Ainda por meio de nota enviada à
reportagem, os procuradores afirmaram que "dentre os deveres do membro do
Ministério Público, está o de 'adotar as providências cabíveis em face de
irregularidades de que tiver conhecimento, em especial quando relacionadas a
casos em que atuam". "A eventual pesquisa das decisões de um julgador
para analisar qual a eventual medida a adotar seria perfeitamente
regular", ressaltaram. "Dentre as medidas que podem ser analisadas e
estudadas pelo Ministério Público em face de decisões que cogite inadequadas de
um julgador está a análise de jurisprudência para apresentar recursos, a
representação à respectiva corregedoria ou ao CNJ (Conselho Nacional de
Justiça) ou ainda a representação pela suspeição ou pela apuração de infração
político-administrativa (seguindo o rito de impeachment). Nesse contexto,
contudo, como é público, os procuradores jamais realizaram representação pelo
impeachment do ministro Gilmar Mendes, embora tenham apresentado pedido de
reconhecimento de suspeição", destacou a nota.

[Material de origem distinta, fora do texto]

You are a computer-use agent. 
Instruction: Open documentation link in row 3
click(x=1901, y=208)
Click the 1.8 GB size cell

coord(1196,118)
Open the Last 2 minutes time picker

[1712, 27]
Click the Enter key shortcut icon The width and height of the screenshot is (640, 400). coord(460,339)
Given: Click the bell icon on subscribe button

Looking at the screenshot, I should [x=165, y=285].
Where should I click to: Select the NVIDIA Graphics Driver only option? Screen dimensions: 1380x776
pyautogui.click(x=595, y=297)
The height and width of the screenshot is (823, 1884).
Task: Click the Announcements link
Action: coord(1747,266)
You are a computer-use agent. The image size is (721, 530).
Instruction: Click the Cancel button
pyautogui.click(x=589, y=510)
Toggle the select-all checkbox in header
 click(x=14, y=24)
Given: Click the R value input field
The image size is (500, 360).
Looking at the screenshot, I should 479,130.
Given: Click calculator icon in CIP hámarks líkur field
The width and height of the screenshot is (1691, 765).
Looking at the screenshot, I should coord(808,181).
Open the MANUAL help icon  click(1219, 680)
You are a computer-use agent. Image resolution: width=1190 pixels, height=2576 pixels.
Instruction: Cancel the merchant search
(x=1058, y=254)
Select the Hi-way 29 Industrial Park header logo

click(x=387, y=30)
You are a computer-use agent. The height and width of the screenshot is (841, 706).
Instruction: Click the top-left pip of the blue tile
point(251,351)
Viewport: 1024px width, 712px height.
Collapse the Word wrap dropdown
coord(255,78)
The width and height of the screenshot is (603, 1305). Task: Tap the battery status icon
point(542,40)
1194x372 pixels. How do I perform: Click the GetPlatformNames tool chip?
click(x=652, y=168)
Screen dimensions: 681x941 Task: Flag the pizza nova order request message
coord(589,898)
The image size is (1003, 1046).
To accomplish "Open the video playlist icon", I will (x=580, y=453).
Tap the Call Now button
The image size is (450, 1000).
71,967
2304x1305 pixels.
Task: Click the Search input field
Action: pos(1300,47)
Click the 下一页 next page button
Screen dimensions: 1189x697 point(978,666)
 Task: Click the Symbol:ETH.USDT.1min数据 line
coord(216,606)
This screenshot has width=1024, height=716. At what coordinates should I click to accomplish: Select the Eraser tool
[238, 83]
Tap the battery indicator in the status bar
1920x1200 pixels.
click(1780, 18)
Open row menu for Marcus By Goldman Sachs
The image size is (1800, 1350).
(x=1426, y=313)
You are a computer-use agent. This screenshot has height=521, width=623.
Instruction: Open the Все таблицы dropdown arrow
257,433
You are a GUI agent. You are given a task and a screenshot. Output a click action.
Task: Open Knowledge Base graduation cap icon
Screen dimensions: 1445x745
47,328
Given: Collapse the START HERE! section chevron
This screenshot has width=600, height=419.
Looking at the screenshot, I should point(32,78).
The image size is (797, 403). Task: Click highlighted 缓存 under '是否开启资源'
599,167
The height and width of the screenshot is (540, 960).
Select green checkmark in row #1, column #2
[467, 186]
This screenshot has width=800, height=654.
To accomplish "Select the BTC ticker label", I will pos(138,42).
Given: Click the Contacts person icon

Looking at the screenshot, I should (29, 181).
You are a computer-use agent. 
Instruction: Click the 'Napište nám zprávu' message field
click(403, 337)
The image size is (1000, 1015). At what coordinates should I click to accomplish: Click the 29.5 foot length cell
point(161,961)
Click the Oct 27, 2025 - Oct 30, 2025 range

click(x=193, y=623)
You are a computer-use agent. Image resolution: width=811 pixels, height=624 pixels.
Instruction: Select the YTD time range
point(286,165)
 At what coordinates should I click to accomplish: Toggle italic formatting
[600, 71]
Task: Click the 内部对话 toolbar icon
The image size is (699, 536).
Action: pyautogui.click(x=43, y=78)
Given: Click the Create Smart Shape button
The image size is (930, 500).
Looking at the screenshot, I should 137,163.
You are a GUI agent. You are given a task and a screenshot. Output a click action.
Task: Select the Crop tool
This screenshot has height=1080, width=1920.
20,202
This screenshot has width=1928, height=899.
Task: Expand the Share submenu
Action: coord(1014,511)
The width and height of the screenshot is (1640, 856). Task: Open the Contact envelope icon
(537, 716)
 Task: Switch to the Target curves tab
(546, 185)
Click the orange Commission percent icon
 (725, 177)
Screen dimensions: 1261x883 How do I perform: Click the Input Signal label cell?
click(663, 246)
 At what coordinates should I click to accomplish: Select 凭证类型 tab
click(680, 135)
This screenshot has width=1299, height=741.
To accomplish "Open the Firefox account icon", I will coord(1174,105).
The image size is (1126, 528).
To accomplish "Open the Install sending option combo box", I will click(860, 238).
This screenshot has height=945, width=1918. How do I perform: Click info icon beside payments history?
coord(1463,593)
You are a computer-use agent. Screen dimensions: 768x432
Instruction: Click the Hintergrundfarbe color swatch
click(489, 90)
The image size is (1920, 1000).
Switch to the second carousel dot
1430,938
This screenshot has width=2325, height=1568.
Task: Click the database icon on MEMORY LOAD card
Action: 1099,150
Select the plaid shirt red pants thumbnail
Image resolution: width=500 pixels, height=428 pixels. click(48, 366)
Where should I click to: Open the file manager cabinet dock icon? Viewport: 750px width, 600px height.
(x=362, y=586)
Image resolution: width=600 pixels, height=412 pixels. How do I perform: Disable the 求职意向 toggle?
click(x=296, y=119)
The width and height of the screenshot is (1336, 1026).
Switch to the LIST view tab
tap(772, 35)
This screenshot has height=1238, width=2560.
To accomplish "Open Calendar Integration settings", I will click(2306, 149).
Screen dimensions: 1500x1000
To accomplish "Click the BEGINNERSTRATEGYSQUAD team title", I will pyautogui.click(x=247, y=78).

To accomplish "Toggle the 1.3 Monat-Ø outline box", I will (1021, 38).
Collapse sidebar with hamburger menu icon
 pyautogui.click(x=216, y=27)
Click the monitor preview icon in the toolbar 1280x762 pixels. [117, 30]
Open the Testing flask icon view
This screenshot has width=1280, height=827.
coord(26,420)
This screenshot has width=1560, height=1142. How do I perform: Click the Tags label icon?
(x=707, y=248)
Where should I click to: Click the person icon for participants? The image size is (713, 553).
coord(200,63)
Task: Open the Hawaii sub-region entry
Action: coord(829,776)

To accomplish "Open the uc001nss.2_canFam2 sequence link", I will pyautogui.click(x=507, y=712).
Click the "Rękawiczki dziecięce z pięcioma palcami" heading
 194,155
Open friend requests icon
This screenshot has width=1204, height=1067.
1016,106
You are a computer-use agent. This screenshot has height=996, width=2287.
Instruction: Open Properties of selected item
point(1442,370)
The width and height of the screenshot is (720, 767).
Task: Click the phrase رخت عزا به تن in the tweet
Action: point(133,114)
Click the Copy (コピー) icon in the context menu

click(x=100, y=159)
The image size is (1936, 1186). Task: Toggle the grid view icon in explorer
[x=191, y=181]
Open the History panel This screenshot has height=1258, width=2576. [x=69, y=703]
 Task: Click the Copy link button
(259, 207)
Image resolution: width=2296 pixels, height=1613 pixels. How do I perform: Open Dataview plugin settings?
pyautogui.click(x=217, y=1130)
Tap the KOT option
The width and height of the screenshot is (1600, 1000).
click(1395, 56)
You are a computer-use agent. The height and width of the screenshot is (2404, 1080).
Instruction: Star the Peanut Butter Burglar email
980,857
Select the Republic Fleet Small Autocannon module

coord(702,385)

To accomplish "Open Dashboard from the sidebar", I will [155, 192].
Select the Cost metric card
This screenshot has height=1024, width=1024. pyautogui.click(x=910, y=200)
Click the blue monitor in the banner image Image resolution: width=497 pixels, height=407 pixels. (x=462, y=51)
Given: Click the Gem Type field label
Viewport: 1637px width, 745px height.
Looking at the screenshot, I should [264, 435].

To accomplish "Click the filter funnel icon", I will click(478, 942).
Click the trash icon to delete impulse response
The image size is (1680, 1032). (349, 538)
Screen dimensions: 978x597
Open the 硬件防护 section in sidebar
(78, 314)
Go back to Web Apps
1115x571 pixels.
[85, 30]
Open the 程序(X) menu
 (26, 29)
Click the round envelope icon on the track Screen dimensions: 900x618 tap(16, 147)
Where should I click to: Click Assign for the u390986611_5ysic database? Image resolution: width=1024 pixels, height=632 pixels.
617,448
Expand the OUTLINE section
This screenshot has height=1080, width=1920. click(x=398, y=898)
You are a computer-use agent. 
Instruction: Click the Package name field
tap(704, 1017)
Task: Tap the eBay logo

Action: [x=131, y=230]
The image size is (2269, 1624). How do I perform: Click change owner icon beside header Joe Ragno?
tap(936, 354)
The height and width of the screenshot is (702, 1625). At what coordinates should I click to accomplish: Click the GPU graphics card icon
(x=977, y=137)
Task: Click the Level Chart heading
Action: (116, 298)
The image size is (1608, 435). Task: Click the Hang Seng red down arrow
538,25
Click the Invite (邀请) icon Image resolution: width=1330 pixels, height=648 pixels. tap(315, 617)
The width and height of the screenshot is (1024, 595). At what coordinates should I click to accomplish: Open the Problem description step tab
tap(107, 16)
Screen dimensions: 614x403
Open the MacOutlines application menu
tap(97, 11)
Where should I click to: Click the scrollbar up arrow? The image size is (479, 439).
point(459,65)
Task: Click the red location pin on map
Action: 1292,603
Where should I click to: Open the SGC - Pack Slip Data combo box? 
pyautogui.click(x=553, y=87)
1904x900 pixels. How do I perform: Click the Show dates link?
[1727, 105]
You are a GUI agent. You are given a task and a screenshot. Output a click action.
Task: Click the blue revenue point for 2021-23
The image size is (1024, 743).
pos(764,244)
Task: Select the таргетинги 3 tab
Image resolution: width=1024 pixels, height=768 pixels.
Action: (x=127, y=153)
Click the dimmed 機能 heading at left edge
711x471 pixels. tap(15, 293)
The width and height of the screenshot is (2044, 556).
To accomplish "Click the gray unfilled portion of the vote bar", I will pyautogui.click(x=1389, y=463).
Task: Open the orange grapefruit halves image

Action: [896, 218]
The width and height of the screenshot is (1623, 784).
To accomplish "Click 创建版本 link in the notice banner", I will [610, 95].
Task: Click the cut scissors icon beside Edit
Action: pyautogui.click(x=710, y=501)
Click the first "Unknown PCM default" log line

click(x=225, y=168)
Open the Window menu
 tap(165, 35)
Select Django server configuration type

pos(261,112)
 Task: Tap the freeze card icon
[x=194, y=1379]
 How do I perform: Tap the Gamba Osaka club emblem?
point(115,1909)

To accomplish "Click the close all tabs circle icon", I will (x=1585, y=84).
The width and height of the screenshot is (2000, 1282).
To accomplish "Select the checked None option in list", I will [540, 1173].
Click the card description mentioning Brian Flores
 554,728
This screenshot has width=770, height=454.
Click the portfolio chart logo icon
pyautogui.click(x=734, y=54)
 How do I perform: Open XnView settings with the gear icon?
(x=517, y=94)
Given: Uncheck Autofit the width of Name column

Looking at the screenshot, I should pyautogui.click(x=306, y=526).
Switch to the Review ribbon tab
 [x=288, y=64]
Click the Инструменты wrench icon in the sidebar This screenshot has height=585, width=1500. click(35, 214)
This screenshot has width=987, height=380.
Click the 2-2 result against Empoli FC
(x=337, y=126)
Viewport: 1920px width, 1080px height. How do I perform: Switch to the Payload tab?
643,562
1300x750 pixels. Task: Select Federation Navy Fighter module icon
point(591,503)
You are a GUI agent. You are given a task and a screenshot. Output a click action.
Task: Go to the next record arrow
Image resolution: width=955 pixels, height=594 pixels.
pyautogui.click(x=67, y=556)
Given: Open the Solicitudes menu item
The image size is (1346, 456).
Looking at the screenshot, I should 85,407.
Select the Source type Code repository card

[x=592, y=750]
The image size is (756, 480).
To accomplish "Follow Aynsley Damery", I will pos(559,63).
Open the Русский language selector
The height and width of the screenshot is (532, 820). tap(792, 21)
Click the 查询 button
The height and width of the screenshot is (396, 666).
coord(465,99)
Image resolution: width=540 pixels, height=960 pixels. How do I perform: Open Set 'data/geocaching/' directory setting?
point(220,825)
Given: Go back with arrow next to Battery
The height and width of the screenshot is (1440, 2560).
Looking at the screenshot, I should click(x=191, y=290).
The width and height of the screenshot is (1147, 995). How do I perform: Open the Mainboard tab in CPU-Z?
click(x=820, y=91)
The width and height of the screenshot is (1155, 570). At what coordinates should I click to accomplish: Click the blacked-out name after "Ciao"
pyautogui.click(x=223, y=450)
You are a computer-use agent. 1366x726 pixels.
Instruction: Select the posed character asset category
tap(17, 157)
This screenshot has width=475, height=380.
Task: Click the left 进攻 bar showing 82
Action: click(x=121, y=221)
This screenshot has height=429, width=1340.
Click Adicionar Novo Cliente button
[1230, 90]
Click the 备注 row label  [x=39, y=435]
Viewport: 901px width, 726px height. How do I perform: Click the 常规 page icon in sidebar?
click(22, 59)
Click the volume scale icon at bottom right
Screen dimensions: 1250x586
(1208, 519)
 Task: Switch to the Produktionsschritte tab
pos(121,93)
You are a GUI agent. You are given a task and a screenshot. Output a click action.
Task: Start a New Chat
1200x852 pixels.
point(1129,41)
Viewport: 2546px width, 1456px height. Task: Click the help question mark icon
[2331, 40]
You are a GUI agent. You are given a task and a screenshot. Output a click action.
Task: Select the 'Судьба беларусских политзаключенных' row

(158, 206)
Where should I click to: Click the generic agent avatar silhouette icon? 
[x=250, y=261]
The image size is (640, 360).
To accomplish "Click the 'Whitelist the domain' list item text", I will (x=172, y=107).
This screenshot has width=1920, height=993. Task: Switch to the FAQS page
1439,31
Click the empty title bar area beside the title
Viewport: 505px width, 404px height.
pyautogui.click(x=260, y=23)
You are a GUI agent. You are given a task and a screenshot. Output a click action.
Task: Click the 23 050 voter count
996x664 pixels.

Noves fora as iniciativas consideradas
fora da alçada de Curitiba na avaliação de especialistas, Dallagnol não está só
em sua frustração contra algumas decisões do Supremo, e de Gilmar Mendes em
particular. Grupo de estudiosos da corte tem apontado a proliferação de medidas
individuais dos magistrados e a falta de coerência na jurisprudência do STF com
um fator instabilidade política. Um dos problemas é que, excetuada a saída via
do impeachment, "no sistema judicial, o Supremo é o ponto cego", pondera
o jurista que analisou as mensagens dos procuradores sob anonimato. "Um
ministro do Supremo não está sujeito ao Conselho Nacional de Justiça, não tem
corregedoria e um ministro, inclusive, não pode corrigir o outro”, explica.
Para Gilmar Mendes, no entanto, o problema
da falta de correição e do corporativismo estão do outro lado. “O próprio CNMP
[Conselho Nacional do Ministério Público] funciona muito mal. A corregedoria do
Ministério Público praticamente não funciona. Estamos a falar de uma questão
que, em termos republicanos, é muito séria. Quem vigia o guarda neste caso? Os
malfeitos cometidos por procuradores são investigados por quem? Essa é uma
questão que precisa ser respondida”, disse o ministro nesta segunda-feira, no
registro do site especializado Jota. O CNMP tem ao menos um procedimento aberto
contra Dallagnol, o que apura se ele e um colega cometeram falha disciplinar ao
serem flagrados, em mensagens reveladas peloThe Intercept e pela Folha,
planejando obter lucro ou benesses com a realização de palestras pagas por
empresas e entidades interessadas em se associar à imagem da Lava Jato.